===== DATA UNDER STUDY =====

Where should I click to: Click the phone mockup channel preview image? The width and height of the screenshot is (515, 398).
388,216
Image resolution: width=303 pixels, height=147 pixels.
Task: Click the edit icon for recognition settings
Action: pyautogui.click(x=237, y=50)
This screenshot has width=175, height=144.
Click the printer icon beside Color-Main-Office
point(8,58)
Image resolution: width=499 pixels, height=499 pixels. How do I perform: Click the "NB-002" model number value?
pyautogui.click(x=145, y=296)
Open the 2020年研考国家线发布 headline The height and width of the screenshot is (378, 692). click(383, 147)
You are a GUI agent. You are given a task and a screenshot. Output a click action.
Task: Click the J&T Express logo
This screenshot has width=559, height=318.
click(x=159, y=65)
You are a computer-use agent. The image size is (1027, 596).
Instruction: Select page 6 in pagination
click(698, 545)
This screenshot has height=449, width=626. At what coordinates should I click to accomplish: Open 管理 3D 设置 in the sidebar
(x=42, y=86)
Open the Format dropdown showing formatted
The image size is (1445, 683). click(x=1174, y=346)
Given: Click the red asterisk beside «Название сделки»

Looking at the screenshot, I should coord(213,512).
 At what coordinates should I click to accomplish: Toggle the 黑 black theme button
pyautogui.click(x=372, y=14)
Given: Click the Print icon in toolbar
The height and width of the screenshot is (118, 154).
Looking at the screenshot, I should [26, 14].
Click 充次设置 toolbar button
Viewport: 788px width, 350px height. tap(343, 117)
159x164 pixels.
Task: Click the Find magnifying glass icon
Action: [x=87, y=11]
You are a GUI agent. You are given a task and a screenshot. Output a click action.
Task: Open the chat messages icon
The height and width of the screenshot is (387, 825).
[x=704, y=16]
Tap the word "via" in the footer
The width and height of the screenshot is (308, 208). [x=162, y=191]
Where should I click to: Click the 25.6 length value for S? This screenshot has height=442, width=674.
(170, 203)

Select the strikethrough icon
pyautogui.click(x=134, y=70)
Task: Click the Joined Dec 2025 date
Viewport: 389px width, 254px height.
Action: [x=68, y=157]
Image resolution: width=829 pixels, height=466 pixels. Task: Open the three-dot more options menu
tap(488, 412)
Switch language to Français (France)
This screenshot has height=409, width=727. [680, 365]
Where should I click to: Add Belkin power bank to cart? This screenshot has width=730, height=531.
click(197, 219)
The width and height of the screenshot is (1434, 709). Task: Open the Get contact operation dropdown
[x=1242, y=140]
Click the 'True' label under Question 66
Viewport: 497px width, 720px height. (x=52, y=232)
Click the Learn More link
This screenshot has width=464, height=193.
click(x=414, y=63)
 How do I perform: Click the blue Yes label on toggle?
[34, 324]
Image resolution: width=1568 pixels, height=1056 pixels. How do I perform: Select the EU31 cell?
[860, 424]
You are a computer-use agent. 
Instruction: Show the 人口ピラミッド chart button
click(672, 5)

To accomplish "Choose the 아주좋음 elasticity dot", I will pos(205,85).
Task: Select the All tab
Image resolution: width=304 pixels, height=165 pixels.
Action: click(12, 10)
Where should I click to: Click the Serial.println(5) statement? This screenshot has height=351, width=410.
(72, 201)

=====

TASK TO CARRY OUT: Go through the material above and report each line containing "agent".

ANSWER BOX:
You are a GUI agent. You are given a task and a screenshot. Output a click action.
You are a computer-use agent. The image size is (1027, 596).
You are a GUI agent. You are given a task and a screenshot. Output a click action.
You are a computer-use agent. 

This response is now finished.